Pour marquer la naissance officielle du club de rugby à Agoué, cité balnéaire du département du Mono, située à 159 kilomètres de Cotonou, samedi 28 février, deux matchs d’exhibition ont été disputés aux sons de fanfares, offrant à la population une première immersion dans l’univers du rugby. Sur le terrain, joueurs et joueuses ont démontré, balle en main, que le rugby est à la fois spectacle, engagement collectif et respect des règles. Une découverte vivante, pensée comme un acte pédagogique et sportif.
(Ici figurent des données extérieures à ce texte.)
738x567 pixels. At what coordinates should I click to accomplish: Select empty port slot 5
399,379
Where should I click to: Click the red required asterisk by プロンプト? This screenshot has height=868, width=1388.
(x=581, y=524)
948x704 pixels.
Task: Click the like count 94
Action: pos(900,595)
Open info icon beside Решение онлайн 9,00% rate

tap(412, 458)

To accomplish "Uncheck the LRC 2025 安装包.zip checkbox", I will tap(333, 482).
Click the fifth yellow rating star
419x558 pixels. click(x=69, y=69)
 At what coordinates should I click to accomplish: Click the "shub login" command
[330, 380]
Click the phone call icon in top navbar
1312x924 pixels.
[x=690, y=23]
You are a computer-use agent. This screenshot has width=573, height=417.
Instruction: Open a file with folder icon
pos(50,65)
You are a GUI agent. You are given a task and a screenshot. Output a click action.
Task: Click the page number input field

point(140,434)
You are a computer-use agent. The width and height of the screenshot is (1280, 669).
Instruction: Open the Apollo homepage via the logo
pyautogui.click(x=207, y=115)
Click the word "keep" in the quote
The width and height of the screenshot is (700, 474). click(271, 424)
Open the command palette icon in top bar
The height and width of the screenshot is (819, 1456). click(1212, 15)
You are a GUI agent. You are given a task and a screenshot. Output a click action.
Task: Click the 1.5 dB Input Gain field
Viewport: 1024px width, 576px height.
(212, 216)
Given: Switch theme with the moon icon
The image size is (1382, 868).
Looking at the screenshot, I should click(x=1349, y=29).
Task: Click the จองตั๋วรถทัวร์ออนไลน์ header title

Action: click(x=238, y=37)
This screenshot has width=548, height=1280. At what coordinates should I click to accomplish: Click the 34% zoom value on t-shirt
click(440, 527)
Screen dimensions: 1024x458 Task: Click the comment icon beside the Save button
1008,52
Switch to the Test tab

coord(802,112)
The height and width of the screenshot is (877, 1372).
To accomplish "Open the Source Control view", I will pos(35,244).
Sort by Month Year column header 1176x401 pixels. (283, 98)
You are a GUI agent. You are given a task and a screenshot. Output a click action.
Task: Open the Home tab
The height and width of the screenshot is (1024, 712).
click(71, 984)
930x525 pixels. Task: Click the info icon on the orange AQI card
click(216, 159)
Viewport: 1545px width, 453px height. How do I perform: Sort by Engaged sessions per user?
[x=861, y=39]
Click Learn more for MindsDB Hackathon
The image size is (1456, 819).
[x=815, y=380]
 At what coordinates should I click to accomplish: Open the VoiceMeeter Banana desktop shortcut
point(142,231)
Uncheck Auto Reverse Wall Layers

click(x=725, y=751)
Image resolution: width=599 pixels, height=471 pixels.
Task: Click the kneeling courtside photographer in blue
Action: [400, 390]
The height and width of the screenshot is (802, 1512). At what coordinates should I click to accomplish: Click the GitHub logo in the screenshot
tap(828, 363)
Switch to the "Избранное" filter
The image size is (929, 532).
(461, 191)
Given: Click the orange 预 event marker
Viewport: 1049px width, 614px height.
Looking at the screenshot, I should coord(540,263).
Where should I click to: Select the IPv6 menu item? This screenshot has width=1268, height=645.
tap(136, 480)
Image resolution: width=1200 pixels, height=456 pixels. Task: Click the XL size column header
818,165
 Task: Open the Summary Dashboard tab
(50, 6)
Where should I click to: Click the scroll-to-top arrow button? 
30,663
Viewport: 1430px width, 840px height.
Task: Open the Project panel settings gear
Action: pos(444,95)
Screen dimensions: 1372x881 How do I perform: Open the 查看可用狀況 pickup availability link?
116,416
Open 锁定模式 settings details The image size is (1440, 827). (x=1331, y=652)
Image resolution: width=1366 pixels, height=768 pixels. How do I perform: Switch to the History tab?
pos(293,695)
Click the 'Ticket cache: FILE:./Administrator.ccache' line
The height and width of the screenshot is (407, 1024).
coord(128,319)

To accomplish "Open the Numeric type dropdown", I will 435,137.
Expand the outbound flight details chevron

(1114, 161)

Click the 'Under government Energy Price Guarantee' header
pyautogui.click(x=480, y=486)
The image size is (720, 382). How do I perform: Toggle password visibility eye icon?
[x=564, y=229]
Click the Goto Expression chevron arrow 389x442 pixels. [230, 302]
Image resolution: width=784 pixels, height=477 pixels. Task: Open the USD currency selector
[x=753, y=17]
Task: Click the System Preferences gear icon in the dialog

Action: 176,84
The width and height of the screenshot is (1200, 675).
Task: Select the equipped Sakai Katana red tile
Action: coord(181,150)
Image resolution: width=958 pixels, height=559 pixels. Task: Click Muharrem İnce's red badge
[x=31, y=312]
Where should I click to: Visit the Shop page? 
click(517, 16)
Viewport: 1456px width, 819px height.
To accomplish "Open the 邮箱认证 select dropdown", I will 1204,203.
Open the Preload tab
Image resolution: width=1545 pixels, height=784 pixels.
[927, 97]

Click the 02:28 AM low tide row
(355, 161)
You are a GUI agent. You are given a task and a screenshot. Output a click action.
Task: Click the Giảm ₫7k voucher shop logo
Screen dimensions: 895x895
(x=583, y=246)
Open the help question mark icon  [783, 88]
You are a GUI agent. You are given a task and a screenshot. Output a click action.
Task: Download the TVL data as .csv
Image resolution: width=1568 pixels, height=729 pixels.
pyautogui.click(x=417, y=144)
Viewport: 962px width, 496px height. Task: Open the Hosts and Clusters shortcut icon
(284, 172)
Pour Wilfried Djossouvi, l’initiative relève autant du cœur que de la conviction. « Agoué, c’est ma ville natale. La moindre des choses, c’était d’y créer un club de rugby », a-t-il confié. Son ambition est de faire connaître un sport encore méconnu localement, en particulier auprès de la jeunesse d’Agoué. A ses yeux, le rugby est un outil d’éducation et d’inclusion, accessible à ceux qui ne se reconnaissent pas nécessairement dans le football ou le basketball. Le projet, porté sur fonds propres et avec l’appui de partenaires européens dont sa fille, championne de rugby en France, devrait déboucher sur la création du club Scorpion 22 d’Agoué. D’ailleurs, l’initiative a trouvé un écho favorable auprès des autorités communales. La cheffe d’arrondissement d’Agoué, Rosine Chantale Roma, n’a pas caché son enthousiasme. Pour elle, l’arrivée du rugby marque une ouverture ; celle d’une discipline porteuse de visibilité et de dynamisme pour l’ensemble des huit villages de l’arrondissement. « C’est un nouveau bébé, et quand c’est un bébé, on en prend soin », a-t-elle affirmé, promettant le soutien de l’Association de développement d’Agoué. Du côté des instances sportives, la satisfaction est tout aussi perceptible. Le secrétaire général de la Fédération béninoise de rugby, Abel Carlos Semassou, voit dans cette création un pas de plus pour la pratique du rugby sur l’ensemble du territoire national. Même son de cloche chez Dominique Folly Amavi, président de Rugby sans frontières, qui salue une initiative audacieuse dans un environnement traditionnellement dominé par le football.
Appel à la communauté d’Agoué
Sur le plan technique, le projet s’inscrit dans une logique de structuration progressive. Le coach du Baobab Rugby Club et sélectionneur national féminin à XV, Prince Tanguy Agbessy, appelle à la sensibilisation de la communauté, la formation des enseignants d’éducation physique, puis l’intégration progressive des jeunes d’Agoué et de Grand-Popo dans le circuit national. Les matchs d’exhibition avaient ainsi pour objectif de montrer les fondamentaux du jeu, l’esprit collectif et les valeurs de solidarité qu’il véhicule. Ainsi, la réussite du projet passera par l’adhésion durable des familles et l’engagement régulier des jeunes. Un appel clairement lancé par les promoteurs et les autorités, convaincus que le rugby peut devenir, à Agoué, bien plus qu’un sport, un levier d’éducation, de cohésion sociale et de rayonnement local.